Attendees asked what the role churches, civil society, and the private sector could play in challenging corruption and assist in asset recovery and return.

Ms Vickers highlighted that the benefits the private sector can bring depends on the jurisdiction and the strength of the rule of law. For example, in South Sudan it has become clear that some multinational oil companies are not abiding by domestic legislation.

South Sudan needs investment, but the right kind and at the right time. Star Petroleum in failed to meet any basic standards to enable it to tender for business in South Sudan, indeed some owners registered in BVI. UK has a role to play in preventing rogue traders taking advantage of lax institutions. There has been a lack of transparency surrounding tenders; schemes such as EITI should be expanded.

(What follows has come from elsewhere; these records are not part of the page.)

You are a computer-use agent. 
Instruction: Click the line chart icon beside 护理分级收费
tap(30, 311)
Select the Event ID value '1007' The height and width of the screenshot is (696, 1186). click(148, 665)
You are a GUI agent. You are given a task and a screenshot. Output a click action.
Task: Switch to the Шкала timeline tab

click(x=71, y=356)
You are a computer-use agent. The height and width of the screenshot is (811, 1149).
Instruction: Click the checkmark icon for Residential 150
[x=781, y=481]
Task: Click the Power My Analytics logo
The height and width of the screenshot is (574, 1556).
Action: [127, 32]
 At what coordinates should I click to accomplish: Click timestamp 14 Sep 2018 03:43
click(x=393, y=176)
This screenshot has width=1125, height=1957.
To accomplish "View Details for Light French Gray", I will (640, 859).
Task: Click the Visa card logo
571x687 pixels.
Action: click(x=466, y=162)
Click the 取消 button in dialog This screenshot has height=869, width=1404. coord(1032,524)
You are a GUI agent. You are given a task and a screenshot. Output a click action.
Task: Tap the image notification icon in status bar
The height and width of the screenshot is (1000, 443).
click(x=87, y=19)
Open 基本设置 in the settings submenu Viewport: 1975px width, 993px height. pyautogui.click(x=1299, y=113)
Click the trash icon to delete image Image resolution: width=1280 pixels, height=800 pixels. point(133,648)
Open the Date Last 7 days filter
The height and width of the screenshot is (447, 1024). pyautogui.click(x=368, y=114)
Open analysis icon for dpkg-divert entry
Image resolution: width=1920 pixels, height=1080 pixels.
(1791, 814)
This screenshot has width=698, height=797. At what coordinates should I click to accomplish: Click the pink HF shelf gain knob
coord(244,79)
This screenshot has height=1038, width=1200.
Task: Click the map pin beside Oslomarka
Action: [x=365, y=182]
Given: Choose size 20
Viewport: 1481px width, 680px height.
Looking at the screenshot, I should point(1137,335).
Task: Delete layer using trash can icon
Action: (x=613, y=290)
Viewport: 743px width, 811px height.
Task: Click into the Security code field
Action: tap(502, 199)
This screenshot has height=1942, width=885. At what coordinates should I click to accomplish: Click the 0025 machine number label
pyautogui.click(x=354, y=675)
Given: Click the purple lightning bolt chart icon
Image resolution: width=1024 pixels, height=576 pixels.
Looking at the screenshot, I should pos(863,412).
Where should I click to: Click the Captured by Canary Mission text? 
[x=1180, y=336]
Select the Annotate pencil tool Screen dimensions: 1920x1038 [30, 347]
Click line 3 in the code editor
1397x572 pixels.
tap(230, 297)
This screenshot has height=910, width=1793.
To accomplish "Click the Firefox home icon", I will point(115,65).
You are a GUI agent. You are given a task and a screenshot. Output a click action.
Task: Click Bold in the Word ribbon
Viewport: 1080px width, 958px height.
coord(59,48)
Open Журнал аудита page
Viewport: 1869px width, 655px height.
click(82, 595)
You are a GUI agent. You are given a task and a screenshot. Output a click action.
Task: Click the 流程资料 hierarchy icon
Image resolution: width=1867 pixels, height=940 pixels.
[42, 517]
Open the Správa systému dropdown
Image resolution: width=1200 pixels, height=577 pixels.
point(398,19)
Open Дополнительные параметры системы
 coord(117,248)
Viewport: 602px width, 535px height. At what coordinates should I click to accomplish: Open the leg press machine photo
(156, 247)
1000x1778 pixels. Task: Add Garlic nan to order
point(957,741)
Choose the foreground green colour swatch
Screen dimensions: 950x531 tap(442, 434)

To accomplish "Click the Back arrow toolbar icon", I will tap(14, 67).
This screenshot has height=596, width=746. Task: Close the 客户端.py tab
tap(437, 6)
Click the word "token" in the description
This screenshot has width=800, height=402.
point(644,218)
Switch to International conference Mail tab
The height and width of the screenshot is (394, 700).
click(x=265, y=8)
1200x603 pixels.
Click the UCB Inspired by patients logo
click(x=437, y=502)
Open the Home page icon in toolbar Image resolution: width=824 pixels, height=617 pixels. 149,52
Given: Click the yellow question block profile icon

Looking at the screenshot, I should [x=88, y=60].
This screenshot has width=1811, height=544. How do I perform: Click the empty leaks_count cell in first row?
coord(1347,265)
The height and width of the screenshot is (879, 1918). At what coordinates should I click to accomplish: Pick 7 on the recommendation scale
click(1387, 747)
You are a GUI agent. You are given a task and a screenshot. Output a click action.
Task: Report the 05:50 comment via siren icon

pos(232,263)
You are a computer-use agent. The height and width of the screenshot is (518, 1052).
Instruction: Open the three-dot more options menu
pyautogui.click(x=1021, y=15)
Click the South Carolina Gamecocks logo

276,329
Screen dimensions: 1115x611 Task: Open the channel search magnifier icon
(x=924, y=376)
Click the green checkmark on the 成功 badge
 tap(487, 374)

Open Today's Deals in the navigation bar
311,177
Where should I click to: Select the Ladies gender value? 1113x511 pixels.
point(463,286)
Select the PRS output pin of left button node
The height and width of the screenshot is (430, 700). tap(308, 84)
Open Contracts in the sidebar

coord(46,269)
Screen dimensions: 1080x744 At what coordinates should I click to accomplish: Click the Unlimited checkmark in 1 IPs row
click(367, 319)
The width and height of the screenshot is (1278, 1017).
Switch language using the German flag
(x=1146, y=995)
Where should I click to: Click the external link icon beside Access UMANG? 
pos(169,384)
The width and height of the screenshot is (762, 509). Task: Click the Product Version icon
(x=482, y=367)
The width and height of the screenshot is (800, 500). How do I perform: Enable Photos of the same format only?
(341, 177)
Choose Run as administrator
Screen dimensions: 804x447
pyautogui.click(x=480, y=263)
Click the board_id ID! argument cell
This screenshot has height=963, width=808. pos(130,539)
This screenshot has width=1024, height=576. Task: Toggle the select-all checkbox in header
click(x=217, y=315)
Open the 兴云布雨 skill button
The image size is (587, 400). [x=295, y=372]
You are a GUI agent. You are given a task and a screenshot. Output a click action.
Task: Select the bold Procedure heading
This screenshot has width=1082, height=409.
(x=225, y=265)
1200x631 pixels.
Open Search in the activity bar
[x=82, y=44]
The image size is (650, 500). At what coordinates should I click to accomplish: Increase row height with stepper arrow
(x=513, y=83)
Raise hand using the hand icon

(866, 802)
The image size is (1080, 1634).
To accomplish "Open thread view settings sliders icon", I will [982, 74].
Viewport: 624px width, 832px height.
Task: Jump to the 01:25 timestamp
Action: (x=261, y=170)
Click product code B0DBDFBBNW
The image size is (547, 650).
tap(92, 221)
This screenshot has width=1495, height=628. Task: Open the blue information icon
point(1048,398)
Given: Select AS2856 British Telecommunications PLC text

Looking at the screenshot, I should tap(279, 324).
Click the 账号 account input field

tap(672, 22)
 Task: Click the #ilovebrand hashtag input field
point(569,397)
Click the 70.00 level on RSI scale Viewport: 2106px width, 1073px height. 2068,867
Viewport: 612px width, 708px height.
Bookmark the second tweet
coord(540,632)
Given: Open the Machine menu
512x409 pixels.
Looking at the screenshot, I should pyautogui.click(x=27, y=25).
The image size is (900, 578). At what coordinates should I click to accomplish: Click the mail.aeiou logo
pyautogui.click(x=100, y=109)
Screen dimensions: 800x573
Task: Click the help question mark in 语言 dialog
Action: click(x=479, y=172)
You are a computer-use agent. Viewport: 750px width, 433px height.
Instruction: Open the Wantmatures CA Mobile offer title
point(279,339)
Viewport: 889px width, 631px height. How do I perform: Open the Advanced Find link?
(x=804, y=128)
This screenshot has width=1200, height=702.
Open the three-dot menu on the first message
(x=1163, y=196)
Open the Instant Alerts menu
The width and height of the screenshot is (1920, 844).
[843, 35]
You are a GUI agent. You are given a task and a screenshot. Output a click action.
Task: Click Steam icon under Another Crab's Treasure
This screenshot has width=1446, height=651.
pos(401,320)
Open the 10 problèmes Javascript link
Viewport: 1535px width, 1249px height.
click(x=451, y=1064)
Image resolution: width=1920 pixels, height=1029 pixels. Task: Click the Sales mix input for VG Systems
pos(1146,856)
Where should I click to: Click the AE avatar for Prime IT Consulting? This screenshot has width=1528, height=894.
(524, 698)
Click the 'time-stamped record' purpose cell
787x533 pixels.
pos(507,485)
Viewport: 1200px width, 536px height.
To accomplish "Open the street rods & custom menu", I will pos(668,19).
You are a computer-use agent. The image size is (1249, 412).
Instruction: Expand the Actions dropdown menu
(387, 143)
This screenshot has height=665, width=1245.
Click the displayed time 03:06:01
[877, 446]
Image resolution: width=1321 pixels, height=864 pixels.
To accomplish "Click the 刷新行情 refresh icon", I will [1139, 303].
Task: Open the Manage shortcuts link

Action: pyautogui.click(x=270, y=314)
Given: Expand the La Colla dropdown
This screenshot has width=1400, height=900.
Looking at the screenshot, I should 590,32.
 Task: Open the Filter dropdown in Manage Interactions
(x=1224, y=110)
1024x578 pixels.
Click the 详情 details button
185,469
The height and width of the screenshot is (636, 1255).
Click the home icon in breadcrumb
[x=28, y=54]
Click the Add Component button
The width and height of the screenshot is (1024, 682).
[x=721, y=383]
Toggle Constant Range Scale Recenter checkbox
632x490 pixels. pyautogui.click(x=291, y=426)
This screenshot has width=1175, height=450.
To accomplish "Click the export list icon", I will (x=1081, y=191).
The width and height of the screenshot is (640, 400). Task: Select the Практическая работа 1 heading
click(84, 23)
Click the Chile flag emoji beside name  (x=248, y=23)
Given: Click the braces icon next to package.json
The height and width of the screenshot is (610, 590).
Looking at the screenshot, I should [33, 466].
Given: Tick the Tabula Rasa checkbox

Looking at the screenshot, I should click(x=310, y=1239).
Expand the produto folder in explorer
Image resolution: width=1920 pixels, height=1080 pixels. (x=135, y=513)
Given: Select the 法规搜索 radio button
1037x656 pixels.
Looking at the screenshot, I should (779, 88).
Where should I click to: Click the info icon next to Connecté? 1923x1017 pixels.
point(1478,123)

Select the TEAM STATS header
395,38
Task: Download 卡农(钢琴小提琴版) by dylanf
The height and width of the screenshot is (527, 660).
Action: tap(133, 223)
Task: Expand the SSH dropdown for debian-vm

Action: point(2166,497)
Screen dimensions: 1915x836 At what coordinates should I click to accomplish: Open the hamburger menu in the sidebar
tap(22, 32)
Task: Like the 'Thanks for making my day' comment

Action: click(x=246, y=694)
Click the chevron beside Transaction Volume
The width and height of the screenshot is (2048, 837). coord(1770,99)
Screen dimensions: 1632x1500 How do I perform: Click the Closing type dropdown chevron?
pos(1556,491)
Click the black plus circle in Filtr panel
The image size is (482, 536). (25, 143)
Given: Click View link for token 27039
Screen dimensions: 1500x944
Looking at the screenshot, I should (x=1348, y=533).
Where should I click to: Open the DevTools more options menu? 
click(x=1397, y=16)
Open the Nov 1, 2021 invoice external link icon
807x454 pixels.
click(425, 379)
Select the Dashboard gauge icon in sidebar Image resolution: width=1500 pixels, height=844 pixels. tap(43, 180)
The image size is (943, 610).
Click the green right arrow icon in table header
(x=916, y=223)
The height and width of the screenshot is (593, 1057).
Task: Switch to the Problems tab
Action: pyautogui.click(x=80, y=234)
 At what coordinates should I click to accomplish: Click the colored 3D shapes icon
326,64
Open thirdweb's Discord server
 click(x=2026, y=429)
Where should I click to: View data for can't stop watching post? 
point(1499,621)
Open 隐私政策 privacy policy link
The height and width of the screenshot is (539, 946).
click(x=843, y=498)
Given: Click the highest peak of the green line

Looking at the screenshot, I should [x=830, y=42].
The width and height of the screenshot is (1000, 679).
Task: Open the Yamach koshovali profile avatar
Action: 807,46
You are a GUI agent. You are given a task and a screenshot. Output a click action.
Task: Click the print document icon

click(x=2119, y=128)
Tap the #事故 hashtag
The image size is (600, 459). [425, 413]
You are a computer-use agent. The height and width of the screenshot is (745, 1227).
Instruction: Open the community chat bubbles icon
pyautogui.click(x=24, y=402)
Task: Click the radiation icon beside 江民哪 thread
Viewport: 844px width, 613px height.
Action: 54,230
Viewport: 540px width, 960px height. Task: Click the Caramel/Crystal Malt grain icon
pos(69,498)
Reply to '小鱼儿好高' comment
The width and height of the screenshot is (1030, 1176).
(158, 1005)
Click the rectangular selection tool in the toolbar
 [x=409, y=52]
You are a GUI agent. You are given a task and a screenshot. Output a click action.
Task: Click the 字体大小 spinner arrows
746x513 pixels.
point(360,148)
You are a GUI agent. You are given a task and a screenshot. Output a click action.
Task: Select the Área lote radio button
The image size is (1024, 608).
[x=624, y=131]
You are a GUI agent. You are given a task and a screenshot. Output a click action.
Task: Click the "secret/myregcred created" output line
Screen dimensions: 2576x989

To prevent corruption in natural resource industries, the application of EITI standards are key. Transparency measures are beneficial for the private sector, the OPL 245 case study alone demonstrates the cost of corruption for companies.

The Minister stated that multinationals should and can provide best practice examples of dealing with corruption, for example Shell refuses to pay bribes in Nigeria. On the issue of asset recovery, the Minister stated that more needs to be done on to assist the repatriation of the proceeds of corruption. However, it equally important that due process is followed.

Responding to a questions about the possible role of domestic law enforcement the Minister acknowledged that weak or missing institutions are problematic. On the question of so-called ‘cultural corruption’, he stated that cultural sensitivity is important but that understanding must not cede into a tacit acceptance of petty corruption.

Ms Wawro called for the UK to provide training and assistance to Nigeria to deal with asset recovery, the prevention of illicit financial flows, and effective policing. She also called for international actors to protect civil society space and support anti-corruption activists on the ground; this is particularly important in Nigeria.